Conserver une collection de ressources génétiques de tomates, qu’est ce que cela veut dire exactement ? Quelles sont les missions et les activités d’un tel conservatoire ?

MCD : Conserver les ressources génétiques, c’est tout un travail qui consiste – au delà du montage de la collection et de son enrichissement progressif en fonction de l’utilisation de cette collection – à régénérer des semences pour les rendre disponibles, de façon à ce qu’elles soient utilisées en recherche ou en amélioration, et à les maintenir dans leur intégrité génétique de départ. C’est donc un travail horticole du semis à la récolte des semences, en passant par le contrôle de la pollinisation et qui permet d’avoir des semences disponibles et fiables. Au delà de cet aspect des semences et de gestion des stocks, il y a toute l’information associée à ces ressources génétiques qui est structurée en groupes : il y a les données passeport avec comme leur nom l’indique le nom de l’accession, son origine, qui l’a introduite, etc… ; il y a des données descriptives, assez détaillées selon des grilles bien établies de descripteurs ; et puis il y a toute la partie évaluation pour des caractères d’intérêt agronomique particulier, qui font la jonction avec la partie recherche puisque c’est vraiment un travail d’investigation.
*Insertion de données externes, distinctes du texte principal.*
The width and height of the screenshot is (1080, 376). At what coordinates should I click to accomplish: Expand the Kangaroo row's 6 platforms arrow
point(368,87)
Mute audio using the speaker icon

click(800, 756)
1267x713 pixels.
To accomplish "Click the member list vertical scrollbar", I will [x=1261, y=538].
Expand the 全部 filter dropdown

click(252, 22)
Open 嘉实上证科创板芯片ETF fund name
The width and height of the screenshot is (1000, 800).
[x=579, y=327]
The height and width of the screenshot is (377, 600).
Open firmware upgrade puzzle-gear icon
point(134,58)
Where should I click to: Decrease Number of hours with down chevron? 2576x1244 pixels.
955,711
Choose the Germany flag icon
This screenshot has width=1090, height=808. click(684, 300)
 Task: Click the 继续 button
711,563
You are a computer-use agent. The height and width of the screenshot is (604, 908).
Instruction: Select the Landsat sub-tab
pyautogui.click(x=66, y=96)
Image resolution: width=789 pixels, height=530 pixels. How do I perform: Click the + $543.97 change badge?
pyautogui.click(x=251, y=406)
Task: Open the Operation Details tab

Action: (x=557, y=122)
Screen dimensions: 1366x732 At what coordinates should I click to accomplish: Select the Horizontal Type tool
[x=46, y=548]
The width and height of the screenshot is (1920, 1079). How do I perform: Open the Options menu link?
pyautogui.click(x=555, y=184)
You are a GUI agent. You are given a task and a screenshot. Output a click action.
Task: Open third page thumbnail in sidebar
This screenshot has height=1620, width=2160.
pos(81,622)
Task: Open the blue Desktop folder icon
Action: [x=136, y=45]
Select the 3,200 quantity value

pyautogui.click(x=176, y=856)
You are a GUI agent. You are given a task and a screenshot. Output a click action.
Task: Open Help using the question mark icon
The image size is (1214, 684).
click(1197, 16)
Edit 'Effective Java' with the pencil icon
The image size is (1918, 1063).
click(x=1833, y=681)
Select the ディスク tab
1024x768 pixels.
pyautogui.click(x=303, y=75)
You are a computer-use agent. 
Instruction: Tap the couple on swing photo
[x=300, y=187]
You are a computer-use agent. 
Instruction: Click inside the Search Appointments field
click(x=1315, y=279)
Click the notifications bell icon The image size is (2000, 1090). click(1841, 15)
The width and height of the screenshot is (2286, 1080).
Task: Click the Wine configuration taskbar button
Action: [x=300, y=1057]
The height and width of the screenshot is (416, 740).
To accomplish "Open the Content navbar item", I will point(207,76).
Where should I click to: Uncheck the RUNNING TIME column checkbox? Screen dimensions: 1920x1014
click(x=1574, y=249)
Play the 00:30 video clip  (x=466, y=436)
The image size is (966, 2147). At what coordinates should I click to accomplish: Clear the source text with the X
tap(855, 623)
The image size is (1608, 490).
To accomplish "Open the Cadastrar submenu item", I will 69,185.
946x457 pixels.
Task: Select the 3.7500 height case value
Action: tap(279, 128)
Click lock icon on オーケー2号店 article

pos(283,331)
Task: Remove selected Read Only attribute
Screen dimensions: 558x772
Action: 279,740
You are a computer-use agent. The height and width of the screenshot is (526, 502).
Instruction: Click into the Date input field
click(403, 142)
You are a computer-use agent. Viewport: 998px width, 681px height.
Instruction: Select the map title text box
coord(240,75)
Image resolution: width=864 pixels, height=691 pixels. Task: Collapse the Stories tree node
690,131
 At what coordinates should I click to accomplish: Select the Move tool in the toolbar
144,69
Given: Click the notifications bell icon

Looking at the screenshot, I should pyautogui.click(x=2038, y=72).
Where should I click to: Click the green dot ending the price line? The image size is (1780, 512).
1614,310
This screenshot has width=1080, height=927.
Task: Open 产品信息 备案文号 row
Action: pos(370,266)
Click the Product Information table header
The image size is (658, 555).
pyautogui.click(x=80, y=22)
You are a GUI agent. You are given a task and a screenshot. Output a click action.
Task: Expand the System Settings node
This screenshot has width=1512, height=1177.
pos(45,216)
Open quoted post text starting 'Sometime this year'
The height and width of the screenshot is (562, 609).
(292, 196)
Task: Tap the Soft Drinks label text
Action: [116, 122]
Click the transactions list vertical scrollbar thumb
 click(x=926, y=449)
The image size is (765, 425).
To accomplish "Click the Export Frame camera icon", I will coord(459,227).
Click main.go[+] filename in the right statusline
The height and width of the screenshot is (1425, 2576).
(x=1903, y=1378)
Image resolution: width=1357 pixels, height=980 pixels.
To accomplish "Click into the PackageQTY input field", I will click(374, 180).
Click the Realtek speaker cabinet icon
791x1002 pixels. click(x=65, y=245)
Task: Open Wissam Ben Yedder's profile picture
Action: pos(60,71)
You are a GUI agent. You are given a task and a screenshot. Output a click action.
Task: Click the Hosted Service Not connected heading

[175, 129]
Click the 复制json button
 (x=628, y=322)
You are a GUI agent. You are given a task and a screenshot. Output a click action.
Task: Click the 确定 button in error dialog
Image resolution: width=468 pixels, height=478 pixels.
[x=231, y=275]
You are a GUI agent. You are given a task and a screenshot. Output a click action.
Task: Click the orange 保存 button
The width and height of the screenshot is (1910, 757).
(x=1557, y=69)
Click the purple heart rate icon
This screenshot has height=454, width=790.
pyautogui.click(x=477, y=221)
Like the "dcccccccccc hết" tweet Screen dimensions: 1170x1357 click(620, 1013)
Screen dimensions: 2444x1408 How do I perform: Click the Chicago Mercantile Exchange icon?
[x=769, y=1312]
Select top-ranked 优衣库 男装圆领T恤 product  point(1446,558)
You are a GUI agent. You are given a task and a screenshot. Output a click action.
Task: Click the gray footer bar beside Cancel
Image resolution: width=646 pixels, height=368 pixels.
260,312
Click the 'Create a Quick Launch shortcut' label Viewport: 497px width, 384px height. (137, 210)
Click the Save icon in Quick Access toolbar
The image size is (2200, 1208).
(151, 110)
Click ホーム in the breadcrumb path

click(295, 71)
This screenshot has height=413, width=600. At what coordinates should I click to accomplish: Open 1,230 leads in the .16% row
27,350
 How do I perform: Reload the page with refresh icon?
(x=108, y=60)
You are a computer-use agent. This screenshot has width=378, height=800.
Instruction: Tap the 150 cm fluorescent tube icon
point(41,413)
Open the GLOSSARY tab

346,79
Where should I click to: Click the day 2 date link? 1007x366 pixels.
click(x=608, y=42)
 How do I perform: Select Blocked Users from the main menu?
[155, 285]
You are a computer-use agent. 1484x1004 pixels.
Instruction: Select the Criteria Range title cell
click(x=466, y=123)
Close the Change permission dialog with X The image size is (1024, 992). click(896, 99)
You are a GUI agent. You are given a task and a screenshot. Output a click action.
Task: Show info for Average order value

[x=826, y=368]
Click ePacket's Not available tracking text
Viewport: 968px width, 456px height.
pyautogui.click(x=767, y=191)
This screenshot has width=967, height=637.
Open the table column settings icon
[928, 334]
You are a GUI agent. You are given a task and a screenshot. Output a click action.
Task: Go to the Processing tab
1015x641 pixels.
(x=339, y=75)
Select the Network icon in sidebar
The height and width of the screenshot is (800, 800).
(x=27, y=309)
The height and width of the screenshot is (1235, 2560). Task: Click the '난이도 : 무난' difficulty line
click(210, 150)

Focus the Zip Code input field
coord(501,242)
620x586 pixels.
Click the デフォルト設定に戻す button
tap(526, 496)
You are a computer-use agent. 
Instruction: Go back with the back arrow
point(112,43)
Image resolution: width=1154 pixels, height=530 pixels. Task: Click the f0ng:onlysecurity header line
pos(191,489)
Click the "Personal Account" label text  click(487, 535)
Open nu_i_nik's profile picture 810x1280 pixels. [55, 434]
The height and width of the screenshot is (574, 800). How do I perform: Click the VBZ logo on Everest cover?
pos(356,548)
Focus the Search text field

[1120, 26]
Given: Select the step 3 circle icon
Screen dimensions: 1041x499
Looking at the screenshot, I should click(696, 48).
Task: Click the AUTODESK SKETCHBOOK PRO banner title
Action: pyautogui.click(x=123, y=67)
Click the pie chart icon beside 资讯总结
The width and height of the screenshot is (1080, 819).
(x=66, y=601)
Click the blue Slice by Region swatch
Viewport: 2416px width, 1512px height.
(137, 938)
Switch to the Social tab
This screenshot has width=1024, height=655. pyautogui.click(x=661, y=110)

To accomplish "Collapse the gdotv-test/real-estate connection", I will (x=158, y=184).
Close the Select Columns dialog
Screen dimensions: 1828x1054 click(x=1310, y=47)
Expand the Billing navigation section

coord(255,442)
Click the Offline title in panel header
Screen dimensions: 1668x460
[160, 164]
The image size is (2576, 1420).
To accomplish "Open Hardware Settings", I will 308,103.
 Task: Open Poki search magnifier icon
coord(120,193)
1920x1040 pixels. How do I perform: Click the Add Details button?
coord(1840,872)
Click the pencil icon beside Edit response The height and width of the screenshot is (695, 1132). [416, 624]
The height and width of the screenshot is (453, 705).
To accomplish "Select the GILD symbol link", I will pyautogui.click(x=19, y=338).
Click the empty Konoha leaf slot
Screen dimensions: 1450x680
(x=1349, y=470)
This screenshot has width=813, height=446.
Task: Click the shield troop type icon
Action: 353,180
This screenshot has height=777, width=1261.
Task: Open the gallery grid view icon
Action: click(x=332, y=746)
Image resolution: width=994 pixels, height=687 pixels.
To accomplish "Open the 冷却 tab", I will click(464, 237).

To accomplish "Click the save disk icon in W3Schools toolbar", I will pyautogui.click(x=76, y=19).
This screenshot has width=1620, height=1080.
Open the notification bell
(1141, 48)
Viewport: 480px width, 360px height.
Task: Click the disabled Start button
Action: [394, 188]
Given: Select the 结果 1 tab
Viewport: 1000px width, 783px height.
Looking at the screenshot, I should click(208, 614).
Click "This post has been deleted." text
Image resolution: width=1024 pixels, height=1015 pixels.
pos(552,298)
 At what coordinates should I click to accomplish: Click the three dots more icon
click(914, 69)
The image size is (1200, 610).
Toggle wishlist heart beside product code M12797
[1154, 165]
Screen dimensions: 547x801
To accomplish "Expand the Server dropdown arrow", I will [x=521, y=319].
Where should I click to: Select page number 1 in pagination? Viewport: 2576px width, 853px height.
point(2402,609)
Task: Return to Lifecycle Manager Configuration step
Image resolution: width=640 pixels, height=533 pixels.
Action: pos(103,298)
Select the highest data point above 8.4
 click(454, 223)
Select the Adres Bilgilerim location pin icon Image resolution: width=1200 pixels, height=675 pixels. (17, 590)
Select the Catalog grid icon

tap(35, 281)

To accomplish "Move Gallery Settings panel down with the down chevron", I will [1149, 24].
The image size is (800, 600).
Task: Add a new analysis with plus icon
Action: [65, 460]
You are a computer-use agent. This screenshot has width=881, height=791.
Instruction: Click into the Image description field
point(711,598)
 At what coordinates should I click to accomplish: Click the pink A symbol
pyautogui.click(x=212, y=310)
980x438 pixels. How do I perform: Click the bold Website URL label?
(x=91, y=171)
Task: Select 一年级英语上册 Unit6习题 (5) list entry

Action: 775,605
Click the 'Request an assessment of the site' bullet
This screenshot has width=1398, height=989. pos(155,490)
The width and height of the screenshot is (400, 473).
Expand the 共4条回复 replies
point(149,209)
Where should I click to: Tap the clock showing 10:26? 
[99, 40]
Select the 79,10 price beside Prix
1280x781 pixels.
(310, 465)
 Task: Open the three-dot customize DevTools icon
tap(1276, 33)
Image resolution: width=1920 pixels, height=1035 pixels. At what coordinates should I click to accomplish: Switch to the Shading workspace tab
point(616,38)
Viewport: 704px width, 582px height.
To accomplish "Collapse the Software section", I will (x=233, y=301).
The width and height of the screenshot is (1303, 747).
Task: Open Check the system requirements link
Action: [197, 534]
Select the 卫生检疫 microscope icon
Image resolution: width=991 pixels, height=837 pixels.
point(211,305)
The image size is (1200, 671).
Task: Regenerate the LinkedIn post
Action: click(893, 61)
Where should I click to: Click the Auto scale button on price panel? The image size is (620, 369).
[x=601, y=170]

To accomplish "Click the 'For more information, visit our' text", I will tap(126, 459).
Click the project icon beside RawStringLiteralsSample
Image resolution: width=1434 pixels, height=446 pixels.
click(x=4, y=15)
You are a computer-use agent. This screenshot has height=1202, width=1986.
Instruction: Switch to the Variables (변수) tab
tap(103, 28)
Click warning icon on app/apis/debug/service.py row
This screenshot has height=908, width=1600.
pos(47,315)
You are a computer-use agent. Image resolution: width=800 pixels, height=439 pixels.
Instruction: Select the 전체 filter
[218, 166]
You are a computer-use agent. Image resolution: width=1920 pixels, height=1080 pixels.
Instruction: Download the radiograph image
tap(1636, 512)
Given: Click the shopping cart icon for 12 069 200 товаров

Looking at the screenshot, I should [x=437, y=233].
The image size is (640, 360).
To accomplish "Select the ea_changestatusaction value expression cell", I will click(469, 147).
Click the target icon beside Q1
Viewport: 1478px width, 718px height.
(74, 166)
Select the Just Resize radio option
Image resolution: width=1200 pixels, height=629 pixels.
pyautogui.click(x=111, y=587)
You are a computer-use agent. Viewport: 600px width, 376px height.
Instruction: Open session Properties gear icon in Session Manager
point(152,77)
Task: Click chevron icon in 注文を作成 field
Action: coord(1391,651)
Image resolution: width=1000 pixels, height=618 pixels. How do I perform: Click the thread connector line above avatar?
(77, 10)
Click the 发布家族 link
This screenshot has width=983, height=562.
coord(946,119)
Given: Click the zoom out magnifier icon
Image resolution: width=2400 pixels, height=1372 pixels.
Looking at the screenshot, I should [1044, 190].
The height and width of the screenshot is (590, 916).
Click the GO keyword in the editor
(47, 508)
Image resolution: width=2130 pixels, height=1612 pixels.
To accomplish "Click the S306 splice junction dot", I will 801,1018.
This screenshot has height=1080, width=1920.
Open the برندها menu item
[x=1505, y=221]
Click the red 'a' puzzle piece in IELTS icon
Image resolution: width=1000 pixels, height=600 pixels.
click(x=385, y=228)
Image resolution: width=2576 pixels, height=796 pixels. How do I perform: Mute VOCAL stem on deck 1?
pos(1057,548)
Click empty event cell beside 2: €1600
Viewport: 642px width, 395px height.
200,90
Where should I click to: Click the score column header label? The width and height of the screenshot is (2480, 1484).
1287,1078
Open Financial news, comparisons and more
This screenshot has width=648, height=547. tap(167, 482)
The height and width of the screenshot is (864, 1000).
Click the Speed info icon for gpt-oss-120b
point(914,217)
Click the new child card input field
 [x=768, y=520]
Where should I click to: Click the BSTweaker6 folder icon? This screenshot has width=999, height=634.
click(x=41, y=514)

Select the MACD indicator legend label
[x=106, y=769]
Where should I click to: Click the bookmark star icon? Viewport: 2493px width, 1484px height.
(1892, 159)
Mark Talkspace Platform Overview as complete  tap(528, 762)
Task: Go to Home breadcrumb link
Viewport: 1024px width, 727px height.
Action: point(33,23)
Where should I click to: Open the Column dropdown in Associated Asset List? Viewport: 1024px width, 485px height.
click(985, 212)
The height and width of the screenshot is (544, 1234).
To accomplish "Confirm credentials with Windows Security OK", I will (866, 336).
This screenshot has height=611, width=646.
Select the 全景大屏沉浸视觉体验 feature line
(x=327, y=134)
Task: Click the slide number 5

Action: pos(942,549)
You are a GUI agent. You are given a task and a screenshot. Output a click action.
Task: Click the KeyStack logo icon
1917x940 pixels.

Une collection n’est pas une pièce de musée. A l’INRA c’est utilisé pour les programmes de recherche, mais l’INRA travaille avec différents partenaires qui sont des semenciers, ou des académiques en France, en Europe ou dans le monde. Ces ressources génétiques sont très sollicitées pour des programmes de recherche un peu partout donc il y a une grande activité de distribution de matériel. Et puis on est également sollicité par des producteurs, des associations de producteurs, voire des amateurs qui s’intéressent à nos ressources génétiques.

Comment voyez-vous ces activités évoluer pour le futur ?

JS : Dans le futur, je pense qu’on va avoir deux chantiers prioritaires. Le premier va être de rationaliser la gestion de nos collections. En effet toutes les multiplications de matériel nous coûtent très cher en terme de main d’œuvre. Il va donc falloir travailler davantage en réseau. Au niveau européen, il va falloir vérifier si on n’a pas des doublons pour les supprimer et s’occuper de manière plus importante de nos propres accessions. Cela va être en réseau aussi avec les partenaires semenciers ou avec des partenaires de la société civile qu’il va falloir multiplier nos accessions. Egalement, on va congeler nos semences pour réduire la fréquence des multiplications. On peut de cette façon passer de une multiplication tous les 15 ans pour une accession donnée à une multiplication tous les 30 ou 50 ans. Le deuxième chantier pour nous va être de valoriser vraiment la richesse qui est contenue dans nos collections. Cela veut dire diffuser plus largement toute la connaissance qu’on a déjà, toutes les descriptions de nos variétés ; les décrire de manière plus large, par exemple en décrivant le système racinaire de la collection tomate, ou en la testant dans différents types de culture plus ouverts sur les agricultures nouvelles, par exemple en association avec d’autres cultures ou sans intrants.